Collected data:
○ ○ ○ ○
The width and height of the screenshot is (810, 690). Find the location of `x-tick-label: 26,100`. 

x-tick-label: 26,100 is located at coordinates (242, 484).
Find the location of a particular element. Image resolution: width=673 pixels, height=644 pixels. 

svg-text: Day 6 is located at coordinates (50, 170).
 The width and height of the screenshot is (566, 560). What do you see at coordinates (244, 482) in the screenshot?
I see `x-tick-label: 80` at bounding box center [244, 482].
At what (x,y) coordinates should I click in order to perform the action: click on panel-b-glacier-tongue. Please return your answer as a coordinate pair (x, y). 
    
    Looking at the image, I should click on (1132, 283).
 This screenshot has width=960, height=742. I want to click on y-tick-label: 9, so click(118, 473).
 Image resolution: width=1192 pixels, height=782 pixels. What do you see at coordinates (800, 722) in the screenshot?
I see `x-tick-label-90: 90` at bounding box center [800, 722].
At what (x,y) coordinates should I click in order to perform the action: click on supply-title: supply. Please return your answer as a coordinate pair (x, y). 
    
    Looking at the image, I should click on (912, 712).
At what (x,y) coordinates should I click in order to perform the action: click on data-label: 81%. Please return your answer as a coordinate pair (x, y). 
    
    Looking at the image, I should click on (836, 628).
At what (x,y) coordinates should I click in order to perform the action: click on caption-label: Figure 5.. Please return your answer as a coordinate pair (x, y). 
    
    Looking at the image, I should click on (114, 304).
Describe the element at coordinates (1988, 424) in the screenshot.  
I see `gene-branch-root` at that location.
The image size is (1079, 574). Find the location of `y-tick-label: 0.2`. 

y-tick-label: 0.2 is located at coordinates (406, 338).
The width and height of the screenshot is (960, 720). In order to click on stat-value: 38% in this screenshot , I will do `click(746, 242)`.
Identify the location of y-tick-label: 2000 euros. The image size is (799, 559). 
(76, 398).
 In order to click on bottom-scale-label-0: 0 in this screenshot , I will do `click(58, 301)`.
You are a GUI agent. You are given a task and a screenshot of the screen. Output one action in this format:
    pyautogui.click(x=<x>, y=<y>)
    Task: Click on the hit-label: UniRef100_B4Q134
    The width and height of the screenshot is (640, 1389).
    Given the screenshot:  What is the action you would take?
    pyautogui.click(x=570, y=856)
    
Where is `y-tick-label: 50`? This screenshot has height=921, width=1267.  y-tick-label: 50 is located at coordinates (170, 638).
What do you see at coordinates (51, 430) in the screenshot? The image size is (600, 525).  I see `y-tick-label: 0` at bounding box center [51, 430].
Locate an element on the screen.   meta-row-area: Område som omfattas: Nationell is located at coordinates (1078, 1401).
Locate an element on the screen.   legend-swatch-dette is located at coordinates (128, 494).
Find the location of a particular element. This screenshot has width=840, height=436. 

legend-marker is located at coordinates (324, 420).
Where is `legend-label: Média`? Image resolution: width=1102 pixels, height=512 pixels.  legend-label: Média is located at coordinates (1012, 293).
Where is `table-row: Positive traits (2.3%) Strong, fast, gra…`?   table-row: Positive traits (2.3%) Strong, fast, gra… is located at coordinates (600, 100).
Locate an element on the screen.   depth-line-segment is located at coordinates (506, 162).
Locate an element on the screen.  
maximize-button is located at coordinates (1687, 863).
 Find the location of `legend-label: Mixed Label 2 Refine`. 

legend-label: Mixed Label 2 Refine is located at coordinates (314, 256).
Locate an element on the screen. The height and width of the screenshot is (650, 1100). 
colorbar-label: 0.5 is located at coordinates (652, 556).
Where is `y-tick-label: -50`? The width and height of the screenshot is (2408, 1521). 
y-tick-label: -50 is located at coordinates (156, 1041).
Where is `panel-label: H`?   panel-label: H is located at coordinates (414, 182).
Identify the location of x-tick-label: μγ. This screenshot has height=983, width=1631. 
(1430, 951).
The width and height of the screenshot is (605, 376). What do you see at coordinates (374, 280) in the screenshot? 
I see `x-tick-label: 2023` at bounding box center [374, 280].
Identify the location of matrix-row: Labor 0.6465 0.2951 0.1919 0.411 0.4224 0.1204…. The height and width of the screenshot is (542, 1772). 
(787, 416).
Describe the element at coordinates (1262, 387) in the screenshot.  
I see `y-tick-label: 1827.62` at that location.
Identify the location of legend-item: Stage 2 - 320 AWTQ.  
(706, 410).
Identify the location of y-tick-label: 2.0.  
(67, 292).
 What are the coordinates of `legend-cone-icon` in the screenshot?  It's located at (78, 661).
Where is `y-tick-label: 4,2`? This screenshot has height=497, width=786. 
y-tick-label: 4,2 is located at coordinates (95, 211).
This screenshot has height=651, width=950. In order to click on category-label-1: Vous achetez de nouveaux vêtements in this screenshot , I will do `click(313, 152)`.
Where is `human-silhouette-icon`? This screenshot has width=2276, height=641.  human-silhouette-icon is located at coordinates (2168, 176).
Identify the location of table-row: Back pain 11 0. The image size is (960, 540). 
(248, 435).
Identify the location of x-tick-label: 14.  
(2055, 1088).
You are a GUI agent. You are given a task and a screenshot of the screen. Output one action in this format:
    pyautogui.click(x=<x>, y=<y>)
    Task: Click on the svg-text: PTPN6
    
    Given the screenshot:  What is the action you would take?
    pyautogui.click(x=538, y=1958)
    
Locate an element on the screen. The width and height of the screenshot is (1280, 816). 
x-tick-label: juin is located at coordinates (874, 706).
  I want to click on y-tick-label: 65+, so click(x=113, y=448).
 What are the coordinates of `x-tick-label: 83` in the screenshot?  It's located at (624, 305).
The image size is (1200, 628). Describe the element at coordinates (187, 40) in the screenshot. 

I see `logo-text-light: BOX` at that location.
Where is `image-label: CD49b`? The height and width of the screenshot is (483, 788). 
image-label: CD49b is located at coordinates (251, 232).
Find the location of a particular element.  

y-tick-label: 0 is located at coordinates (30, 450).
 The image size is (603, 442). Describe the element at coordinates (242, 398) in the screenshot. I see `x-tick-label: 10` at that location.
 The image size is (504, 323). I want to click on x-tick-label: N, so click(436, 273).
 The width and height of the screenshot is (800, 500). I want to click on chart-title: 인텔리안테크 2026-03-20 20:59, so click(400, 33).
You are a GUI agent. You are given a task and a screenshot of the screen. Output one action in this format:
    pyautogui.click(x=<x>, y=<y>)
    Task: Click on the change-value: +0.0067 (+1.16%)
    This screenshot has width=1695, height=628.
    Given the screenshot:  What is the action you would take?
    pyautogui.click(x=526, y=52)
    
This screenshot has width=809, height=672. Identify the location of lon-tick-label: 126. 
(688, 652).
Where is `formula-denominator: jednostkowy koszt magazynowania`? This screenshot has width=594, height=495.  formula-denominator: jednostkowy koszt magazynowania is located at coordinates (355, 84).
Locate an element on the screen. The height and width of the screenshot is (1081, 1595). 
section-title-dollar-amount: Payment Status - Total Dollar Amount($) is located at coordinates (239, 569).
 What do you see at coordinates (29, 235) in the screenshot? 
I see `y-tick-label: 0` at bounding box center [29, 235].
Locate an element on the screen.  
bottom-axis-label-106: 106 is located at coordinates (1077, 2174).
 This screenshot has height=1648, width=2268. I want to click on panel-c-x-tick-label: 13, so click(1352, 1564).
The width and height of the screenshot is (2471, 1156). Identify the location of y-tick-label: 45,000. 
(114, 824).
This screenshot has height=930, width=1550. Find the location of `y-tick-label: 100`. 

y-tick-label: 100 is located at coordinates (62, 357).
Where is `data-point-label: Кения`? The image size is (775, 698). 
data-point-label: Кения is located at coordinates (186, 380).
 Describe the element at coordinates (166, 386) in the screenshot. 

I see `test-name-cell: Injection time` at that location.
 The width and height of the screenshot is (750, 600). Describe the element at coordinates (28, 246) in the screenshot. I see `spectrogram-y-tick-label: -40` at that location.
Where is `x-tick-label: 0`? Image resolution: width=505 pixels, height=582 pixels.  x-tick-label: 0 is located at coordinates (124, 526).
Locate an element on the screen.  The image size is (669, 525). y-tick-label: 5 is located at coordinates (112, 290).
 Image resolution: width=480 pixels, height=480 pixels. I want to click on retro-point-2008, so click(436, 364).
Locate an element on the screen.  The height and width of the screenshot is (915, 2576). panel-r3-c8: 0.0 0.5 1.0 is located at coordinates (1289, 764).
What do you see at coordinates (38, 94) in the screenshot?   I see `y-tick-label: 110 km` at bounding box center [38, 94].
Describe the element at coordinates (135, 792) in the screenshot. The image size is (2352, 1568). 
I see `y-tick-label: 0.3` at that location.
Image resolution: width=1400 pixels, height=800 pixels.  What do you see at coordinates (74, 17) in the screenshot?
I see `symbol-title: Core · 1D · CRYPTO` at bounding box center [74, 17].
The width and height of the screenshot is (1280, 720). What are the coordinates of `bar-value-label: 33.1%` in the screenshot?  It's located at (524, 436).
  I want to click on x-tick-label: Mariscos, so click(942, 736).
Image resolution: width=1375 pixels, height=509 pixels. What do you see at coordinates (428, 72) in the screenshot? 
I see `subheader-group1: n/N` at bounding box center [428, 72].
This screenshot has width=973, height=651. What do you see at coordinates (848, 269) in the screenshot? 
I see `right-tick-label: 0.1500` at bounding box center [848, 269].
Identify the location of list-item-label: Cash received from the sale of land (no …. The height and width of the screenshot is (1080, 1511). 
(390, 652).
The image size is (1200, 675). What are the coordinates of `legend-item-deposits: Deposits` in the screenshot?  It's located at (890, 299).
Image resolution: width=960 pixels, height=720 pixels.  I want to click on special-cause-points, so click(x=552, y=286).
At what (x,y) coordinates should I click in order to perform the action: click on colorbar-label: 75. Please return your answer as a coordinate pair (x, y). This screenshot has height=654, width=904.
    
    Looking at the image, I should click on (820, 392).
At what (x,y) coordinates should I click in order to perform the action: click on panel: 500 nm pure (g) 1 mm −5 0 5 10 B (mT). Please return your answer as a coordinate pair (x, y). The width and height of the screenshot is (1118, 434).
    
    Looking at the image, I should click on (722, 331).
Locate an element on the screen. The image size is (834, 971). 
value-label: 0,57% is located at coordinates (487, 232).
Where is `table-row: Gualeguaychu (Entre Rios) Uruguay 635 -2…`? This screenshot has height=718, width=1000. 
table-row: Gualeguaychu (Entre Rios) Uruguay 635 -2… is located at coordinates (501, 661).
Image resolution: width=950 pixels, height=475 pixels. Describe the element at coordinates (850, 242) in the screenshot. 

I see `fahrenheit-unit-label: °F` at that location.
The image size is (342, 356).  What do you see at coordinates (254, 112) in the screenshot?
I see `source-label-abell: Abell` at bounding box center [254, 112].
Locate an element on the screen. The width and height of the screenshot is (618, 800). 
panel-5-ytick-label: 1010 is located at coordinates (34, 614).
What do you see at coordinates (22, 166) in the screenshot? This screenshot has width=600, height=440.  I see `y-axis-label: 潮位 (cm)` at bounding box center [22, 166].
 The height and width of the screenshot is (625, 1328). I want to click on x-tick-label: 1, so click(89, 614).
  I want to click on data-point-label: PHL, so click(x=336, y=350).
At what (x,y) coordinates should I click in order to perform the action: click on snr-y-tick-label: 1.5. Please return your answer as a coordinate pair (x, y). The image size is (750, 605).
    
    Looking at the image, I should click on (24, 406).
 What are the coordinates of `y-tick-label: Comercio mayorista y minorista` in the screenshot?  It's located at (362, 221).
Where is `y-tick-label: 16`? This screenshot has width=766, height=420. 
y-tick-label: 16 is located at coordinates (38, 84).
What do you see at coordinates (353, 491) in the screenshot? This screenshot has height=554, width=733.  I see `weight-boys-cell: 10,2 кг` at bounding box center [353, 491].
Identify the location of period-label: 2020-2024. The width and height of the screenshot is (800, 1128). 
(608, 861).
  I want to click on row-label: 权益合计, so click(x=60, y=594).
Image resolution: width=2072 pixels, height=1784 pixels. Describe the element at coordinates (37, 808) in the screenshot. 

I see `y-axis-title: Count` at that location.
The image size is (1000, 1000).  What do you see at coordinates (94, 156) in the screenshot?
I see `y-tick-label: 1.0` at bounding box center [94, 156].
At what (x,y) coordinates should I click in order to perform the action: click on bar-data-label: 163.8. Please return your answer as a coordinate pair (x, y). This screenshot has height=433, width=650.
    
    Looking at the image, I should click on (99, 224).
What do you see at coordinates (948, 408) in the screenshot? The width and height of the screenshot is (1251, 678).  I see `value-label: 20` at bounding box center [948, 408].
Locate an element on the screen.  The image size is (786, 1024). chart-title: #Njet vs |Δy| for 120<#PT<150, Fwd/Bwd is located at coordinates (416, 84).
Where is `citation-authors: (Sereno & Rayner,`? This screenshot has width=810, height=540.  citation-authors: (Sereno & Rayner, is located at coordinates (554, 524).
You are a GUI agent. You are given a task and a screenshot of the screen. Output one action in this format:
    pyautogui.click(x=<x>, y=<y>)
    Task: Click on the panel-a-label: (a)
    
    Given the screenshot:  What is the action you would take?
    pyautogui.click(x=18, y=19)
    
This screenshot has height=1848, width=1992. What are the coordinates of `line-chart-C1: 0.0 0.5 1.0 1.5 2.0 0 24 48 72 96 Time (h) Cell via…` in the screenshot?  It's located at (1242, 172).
○ ○ ○ ○
▸ **DIRECTIONS**:
Pull out each line of the data above that contains the string "axis".

▸ **RESPONSE TO THE EXERCISE**:
bottom-axis-label-106: 106 is located at coordinates (1077, 2174).
What do you see at coordinates (22, 166) in the screenshot? This screenshot has width=600, height=440.  I see `y-axis-label: 潮位 (cm)` at bounding box center [22, 166].
I see `y-axis-title: Count` at that location.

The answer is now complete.